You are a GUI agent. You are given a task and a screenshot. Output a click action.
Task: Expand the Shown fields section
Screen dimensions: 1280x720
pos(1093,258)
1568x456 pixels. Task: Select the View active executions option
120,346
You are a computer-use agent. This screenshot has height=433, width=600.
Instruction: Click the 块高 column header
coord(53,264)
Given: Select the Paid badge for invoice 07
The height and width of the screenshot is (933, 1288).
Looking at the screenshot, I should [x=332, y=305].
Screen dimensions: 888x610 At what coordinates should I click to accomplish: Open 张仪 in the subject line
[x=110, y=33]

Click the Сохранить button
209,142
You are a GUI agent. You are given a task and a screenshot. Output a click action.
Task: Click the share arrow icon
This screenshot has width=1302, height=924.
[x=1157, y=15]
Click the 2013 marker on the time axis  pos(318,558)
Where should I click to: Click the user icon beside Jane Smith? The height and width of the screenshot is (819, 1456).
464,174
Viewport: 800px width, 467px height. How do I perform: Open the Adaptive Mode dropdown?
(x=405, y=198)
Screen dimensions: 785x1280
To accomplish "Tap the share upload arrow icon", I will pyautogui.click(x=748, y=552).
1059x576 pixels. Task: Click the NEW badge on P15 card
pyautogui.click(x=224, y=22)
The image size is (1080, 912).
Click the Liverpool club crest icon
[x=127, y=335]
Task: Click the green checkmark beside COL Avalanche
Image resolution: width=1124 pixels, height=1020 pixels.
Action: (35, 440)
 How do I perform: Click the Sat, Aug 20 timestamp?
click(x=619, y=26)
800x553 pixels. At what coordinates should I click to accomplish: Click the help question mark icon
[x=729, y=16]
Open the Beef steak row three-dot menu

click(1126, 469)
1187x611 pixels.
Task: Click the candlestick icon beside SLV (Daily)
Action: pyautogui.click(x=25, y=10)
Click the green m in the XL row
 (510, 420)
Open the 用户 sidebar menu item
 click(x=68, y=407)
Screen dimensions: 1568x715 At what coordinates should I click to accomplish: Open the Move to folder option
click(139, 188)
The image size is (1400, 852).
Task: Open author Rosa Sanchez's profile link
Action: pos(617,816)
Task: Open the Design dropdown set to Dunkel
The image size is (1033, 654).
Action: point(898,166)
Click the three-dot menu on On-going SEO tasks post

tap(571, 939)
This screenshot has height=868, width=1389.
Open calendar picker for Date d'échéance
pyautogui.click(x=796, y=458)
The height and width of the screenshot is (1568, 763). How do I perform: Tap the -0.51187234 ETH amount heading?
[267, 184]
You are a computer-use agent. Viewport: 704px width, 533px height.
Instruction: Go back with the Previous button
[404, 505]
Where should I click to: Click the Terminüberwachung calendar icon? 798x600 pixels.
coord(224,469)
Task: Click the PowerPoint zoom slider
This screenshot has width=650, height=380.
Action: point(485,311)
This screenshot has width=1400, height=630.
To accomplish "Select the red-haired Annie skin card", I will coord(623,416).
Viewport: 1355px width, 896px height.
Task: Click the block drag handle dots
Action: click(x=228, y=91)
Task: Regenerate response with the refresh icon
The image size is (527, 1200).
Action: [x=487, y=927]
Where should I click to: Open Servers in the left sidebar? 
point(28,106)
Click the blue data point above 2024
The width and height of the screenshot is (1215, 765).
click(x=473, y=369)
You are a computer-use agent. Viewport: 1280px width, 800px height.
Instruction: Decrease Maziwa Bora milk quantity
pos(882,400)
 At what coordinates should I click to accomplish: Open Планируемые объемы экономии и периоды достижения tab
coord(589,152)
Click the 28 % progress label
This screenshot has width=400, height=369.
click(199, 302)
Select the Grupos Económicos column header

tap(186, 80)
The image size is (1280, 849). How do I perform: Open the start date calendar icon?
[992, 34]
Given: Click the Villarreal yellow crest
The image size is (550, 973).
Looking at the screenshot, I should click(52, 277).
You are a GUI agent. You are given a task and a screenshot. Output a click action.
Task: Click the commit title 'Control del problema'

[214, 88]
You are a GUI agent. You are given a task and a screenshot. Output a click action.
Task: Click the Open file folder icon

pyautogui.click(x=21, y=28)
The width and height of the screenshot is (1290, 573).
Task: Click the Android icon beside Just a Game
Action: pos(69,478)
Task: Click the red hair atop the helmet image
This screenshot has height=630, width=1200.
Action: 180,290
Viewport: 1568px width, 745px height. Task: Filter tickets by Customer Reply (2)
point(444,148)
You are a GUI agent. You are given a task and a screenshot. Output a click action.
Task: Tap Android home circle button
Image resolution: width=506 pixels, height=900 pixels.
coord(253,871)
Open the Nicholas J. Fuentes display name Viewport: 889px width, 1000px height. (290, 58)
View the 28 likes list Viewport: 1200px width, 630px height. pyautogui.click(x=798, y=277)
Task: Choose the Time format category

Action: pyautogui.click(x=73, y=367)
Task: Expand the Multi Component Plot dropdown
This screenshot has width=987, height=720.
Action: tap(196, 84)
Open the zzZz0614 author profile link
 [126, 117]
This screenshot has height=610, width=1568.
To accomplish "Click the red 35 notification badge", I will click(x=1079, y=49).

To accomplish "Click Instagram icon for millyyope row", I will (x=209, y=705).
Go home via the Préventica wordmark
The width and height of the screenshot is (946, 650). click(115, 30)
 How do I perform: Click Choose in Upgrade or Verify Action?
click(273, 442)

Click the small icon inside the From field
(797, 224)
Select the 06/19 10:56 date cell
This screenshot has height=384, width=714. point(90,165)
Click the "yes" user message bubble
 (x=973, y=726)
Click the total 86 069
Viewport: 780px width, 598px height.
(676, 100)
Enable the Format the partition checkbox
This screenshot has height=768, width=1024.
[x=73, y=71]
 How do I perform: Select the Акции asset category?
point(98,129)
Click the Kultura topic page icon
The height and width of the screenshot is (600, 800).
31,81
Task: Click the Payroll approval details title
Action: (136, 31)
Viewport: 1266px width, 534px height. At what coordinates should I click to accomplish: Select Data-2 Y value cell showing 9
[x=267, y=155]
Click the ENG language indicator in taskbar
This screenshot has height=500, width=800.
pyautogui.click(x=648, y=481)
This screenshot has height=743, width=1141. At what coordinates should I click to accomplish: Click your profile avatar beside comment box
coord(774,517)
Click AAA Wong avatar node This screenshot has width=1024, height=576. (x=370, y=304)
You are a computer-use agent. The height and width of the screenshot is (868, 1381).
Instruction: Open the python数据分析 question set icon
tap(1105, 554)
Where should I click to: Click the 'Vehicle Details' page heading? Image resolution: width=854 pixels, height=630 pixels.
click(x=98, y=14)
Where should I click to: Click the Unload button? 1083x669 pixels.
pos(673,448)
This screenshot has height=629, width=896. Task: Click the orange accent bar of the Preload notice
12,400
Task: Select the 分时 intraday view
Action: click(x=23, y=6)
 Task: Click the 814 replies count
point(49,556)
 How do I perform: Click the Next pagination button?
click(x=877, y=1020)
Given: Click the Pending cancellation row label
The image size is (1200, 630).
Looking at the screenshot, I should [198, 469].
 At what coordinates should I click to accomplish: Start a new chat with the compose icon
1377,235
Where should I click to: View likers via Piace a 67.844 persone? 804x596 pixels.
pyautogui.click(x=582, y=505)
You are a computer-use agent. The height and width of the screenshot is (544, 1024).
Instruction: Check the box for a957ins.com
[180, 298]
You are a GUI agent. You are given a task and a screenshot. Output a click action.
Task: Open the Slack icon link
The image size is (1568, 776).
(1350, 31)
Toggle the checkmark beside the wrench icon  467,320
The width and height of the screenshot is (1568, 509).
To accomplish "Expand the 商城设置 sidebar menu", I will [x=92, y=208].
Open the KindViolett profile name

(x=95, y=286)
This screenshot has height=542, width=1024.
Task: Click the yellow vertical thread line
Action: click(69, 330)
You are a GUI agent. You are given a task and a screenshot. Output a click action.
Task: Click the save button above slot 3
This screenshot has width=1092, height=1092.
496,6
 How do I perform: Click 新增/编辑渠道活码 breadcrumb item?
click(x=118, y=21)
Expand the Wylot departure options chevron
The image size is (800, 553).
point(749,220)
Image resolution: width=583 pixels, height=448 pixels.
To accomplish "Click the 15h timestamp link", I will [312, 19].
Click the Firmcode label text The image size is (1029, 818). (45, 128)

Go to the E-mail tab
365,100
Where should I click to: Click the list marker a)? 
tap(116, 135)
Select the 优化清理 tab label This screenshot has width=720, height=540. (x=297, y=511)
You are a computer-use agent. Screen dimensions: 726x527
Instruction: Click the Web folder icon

Task details: Look through the data above and report every line in which "computer" appears.

Solution to this problem:
You are a computer-use agent. This screenshot has height=433, width=600.
You are a computer-use agent. Viewport: 704px width, 533px height.
You are a computer-use agent. Viewport: 1280px width, 800px height.
You are a computer-use agent. The height and width of the screenshot is (868, 1381).
You are a computer-use agent. The height and width of the screenshot is (544, 1024).
You are a computer-use agent. Screen dimensions: 726x527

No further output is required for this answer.